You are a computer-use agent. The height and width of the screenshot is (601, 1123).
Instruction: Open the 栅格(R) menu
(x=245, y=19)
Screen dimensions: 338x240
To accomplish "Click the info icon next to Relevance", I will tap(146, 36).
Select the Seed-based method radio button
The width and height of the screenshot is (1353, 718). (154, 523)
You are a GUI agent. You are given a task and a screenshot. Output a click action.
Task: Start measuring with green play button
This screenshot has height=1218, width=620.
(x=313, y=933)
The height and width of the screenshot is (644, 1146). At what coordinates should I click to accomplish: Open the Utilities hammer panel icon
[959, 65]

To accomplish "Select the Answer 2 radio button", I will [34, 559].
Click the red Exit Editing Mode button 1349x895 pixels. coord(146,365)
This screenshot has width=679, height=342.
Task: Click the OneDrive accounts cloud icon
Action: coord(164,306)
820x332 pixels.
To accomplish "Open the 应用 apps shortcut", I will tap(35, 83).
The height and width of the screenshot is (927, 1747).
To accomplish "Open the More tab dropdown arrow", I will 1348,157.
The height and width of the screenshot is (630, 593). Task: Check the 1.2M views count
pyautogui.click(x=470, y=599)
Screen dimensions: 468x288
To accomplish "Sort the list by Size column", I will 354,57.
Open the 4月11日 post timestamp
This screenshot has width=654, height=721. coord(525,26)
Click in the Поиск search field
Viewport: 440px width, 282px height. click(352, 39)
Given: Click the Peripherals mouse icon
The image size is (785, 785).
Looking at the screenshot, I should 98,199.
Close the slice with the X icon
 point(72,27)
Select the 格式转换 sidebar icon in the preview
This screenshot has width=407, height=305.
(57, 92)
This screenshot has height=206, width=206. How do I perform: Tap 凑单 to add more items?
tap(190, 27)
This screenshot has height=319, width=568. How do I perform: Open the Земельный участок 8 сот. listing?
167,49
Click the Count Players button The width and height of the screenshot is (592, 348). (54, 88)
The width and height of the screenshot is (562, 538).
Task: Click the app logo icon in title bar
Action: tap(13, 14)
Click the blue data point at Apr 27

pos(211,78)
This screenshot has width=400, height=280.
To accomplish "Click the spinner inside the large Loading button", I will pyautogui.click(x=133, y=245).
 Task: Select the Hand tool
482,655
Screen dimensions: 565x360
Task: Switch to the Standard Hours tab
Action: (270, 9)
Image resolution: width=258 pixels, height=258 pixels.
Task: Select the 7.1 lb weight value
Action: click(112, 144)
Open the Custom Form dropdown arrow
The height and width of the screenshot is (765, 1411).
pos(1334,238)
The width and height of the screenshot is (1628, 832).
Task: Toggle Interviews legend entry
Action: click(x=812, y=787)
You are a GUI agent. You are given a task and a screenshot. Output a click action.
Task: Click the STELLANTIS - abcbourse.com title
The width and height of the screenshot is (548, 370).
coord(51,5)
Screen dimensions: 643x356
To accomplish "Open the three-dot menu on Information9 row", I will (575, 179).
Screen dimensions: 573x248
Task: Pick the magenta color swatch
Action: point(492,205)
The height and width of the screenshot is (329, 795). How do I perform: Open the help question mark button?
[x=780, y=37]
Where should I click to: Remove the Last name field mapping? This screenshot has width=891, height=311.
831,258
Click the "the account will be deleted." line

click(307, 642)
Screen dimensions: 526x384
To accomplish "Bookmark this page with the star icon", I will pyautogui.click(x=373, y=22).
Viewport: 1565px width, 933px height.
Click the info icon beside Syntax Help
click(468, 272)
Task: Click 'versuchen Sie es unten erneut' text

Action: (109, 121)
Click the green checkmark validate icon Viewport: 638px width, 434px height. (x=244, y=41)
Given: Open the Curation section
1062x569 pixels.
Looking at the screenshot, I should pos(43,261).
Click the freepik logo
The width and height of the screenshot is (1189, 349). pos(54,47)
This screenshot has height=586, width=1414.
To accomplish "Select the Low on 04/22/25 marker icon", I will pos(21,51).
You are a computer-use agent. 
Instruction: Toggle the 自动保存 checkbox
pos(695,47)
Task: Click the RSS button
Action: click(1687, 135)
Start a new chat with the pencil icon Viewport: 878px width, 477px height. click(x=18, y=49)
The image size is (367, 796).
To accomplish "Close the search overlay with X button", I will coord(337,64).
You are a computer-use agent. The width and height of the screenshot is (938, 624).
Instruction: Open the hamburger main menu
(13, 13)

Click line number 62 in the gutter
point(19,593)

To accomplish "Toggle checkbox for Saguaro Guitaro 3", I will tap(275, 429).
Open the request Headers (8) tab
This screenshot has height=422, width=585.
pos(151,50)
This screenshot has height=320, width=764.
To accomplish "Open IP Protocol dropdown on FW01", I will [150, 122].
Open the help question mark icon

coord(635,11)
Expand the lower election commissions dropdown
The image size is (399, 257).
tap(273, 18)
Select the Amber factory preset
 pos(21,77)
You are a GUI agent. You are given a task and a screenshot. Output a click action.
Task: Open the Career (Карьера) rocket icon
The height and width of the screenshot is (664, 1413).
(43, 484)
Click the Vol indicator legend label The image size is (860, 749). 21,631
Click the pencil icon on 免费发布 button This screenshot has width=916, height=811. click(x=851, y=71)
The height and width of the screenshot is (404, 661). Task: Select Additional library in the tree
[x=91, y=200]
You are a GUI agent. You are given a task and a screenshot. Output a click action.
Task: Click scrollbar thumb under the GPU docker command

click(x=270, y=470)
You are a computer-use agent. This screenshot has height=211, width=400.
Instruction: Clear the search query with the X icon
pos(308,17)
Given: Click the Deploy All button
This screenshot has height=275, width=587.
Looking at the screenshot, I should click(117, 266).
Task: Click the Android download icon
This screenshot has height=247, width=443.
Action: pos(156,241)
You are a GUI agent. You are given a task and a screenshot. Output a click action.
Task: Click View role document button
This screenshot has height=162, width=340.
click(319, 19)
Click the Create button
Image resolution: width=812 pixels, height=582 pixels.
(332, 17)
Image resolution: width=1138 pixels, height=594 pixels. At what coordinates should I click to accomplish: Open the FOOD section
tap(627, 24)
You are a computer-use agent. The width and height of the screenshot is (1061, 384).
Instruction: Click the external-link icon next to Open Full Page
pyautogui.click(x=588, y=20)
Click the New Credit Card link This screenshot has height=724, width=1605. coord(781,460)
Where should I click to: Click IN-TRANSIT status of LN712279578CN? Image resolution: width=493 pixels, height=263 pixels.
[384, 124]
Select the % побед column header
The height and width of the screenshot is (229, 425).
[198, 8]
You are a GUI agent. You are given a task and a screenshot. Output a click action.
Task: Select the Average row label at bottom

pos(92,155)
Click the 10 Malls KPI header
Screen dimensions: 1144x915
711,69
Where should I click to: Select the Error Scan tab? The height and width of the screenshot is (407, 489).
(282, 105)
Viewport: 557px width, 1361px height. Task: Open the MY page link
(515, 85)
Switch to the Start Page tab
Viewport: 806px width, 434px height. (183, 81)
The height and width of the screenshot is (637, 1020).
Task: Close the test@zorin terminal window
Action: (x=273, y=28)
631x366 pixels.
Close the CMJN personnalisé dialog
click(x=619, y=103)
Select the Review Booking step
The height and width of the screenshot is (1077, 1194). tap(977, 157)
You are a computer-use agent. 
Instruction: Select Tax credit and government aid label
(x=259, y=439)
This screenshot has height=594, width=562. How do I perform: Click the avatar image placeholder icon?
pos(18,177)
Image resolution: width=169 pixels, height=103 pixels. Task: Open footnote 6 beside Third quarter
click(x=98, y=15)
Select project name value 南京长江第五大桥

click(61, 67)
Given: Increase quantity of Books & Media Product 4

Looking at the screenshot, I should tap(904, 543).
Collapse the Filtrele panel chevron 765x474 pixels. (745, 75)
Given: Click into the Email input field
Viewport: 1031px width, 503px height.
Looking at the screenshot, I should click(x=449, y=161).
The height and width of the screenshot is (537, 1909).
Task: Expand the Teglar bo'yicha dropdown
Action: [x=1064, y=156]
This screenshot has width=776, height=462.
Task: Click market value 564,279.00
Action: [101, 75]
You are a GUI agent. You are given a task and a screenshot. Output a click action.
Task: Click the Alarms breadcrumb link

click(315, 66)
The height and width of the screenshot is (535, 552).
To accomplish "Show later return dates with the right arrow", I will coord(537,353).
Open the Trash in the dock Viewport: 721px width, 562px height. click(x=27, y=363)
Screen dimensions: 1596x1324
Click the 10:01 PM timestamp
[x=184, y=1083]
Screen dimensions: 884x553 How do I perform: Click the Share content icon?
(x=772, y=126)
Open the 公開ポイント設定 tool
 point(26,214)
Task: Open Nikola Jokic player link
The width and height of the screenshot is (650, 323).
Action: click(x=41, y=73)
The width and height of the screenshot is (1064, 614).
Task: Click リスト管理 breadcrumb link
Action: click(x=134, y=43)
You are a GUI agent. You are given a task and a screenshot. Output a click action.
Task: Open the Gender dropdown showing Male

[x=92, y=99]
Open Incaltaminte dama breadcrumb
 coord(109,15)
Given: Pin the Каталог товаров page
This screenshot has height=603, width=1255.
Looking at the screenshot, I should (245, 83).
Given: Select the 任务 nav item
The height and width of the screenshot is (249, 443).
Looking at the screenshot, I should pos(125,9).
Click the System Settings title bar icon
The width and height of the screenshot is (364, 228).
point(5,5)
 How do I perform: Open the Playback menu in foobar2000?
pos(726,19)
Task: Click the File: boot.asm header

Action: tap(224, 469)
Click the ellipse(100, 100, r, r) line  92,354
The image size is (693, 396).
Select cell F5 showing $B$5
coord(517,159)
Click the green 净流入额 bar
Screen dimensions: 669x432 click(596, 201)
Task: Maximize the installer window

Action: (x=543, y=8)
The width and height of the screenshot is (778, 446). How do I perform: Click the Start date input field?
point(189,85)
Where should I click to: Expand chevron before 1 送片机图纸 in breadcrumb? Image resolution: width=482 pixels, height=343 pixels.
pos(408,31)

◆ **To do**: Locate every line in the data above that contains the string "Viewport", and copy each of those lines.

◆ **The completed task**:
Viewport: 440px width, 282px height. click(352, 39)
Viewport: 1565px width, 933px height.
Click the green checkmark validate icon Viewport: 638px width, 434px height. (x=244, y=41)
Start a new chat with the pencil icon Viewport: 878px width, 477px height. click(x=18, y=49)
Viewport: 557px width, 1361px height. Task: Open the MY page link
Viewport: 806px width, 434px height. (183, 81)
Viewport: 1031px width, 503px height.
Open the Trash in the dock Viewport: 721px width, 562px height. click(x=27, y=363)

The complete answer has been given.